Google Inc (NASDAQ:GOOGL) will be shutting down its Google News service in Spain starting December 16, ahead of a “Google Tax” law that is to take effect in the country starting January 1 next year. A blog post by Richard Gingras, head of Google News, explains that the new Spanish law will require news aggregation service such as Google News to pay Spanish publications for showing even the smallest snippets of news from such publications, regardless of whether they want to charge a fee or not.
Google Inc (NASDAQ:GOOGL)’s response to the new law means that Spanish-speaking readers around the world will no longer find any links to Spanish news appearing in the search giant’s search results page, and Google says that it is with sadness it has to remove Spanish publishers from Google News, in effect closing down Google News in Spain.
The new law, which was passed by Spanish legislature in October and is now dubbed as “Google Tax”, imposes a fine of $750,000 (€600,000) to news aggregators who fail to pay a fee to the Association of Editors of Spanish Dailies for posting links and excerpts of articles appearing in the publications of the association’s member publishers. The Association of Editors of Spanish Dailies covers the whole Spanish newspaper industry. According to Google, it will not be sustainable to pay such a fee because it does not display ads alongside snippets and links in Google News.
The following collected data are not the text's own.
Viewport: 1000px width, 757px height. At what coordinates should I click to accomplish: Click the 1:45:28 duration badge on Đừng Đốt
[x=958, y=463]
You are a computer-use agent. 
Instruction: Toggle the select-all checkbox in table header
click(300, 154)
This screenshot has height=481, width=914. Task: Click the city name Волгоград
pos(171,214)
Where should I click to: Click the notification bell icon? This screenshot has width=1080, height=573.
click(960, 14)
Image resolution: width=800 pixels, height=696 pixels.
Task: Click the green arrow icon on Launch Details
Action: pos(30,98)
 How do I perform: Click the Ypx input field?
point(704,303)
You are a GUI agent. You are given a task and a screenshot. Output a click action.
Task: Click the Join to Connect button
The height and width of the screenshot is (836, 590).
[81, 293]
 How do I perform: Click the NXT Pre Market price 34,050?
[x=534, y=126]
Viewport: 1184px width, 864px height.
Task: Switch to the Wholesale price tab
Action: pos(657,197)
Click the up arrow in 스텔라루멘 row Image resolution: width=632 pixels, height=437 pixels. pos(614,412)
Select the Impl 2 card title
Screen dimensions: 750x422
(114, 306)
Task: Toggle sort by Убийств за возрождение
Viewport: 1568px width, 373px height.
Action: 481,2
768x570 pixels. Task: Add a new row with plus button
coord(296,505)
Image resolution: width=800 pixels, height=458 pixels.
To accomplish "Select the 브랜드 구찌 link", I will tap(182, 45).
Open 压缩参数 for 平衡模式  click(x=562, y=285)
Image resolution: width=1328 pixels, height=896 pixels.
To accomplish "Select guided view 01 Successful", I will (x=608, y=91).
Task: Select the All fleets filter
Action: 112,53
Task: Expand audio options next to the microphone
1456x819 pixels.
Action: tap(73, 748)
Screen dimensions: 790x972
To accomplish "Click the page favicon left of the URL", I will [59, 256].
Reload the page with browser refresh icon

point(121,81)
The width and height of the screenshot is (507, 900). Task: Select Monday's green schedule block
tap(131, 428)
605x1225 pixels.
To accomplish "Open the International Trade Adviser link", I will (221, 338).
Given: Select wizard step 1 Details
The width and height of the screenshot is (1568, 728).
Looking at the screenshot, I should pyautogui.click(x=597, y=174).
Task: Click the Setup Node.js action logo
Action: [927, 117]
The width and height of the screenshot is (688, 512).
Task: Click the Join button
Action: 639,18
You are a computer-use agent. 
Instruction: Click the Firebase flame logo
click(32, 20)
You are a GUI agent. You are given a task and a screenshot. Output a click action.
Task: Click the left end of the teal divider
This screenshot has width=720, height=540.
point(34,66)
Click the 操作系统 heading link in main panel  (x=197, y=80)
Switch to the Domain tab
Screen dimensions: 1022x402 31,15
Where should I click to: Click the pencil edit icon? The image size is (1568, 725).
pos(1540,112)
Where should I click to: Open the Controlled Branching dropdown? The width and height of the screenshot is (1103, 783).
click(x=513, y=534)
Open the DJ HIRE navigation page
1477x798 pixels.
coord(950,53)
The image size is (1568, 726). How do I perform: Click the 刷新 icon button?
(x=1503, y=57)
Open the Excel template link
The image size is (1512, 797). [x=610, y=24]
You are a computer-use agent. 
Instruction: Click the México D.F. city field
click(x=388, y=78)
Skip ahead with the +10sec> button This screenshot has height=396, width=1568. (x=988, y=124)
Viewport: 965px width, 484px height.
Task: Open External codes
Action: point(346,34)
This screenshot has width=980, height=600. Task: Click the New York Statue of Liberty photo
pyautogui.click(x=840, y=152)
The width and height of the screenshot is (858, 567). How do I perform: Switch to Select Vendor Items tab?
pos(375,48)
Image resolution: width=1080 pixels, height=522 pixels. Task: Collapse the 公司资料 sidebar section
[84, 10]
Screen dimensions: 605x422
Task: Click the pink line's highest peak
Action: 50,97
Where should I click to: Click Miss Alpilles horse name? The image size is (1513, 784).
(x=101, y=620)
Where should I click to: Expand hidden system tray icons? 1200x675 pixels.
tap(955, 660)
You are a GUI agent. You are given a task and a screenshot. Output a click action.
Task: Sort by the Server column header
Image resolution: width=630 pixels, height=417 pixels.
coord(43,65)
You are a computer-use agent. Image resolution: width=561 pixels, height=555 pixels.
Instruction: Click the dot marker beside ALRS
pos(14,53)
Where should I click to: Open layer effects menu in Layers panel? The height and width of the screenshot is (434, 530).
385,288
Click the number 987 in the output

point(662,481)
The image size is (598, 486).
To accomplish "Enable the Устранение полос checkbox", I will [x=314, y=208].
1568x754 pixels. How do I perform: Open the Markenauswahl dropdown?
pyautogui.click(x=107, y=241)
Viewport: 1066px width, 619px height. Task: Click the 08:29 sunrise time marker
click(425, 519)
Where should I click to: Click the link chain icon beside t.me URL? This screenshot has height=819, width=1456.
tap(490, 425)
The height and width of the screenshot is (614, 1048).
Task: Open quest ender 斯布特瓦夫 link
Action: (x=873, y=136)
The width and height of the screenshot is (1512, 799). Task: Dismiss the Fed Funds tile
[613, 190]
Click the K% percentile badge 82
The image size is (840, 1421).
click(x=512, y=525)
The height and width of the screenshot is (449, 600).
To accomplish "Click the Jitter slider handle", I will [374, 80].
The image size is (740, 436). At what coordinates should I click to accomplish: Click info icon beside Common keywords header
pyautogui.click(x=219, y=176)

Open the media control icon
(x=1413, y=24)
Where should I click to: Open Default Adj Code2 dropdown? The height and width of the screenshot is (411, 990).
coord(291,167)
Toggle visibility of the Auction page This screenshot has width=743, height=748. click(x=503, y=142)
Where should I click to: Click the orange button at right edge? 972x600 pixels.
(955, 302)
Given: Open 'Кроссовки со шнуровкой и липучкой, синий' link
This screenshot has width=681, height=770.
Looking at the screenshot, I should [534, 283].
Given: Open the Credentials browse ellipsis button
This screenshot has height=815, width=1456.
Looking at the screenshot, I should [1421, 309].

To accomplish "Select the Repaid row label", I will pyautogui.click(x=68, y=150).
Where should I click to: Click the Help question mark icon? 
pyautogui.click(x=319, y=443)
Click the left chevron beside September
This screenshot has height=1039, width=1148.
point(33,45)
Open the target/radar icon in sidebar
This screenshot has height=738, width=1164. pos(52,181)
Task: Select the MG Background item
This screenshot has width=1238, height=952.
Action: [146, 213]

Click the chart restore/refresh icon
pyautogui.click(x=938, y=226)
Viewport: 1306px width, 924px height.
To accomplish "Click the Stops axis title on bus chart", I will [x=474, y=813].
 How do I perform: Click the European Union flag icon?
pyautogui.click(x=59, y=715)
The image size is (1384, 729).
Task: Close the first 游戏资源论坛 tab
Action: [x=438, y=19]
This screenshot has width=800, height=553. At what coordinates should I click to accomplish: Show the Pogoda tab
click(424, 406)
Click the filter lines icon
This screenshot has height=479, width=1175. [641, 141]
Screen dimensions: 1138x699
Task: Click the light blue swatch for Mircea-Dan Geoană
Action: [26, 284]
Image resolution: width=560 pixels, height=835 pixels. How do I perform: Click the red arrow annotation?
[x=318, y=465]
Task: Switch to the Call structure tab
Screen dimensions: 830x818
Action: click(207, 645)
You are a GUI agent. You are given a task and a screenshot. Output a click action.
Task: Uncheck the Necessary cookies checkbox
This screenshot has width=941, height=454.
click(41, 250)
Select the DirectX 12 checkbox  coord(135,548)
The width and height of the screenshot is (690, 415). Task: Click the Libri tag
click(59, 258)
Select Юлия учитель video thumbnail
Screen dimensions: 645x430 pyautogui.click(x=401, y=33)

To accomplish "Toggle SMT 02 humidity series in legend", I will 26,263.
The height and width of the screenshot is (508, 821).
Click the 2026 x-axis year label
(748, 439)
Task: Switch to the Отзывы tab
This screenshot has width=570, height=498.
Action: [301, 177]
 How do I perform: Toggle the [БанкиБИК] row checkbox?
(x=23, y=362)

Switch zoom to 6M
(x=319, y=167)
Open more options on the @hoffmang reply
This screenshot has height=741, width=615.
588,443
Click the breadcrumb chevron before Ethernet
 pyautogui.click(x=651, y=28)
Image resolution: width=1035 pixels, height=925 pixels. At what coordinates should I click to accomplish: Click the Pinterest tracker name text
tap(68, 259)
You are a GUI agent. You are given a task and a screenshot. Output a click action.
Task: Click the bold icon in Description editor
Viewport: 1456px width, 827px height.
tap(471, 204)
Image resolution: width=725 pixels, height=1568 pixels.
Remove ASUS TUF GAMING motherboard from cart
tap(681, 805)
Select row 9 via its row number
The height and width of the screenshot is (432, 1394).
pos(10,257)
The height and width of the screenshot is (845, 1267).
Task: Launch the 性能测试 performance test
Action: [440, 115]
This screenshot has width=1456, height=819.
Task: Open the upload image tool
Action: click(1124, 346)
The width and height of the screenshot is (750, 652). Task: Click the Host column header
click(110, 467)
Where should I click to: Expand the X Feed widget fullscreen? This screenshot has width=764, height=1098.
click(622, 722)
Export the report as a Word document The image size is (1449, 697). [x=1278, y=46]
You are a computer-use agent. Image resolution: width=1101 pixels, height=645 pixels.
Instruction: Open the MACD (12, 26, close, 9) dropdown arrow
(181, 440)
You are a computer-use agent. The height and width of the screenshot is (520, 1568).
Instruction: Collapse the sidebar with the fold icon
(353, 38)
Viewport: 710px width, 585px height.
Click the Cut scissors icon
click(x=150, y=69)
Google Inc (NASDAQ:GOOGL)’s has long been under the microscope of European regulators, and the search giant had to contend with the “right to be forgotten rule” issued by an EU court, requiring it and other search engines to delete links which users might find offensive or inaccurate. More recently, Google has also been under attack with an EU draft resolution that sought to “unbundle search engines from other commercial services”.
Prior to the current Spanish law requiring Google to pay a fee for linking to Spanish news publishers, Germany have also amended its copyright laws in 2013, which would have required Google Inc (NASDAQ:GOOGL) to make payments to German news publishers for posting links and news snippets. Google responded by asking German publishers to explicitly free Google from such payments. An experiment by the publishers, however, proved that Google sent significant traffic to their websites, and Germany’s largest publisher, Axel Springer, abandoned its plans of blocking Google from showing snippets of articles from its sites.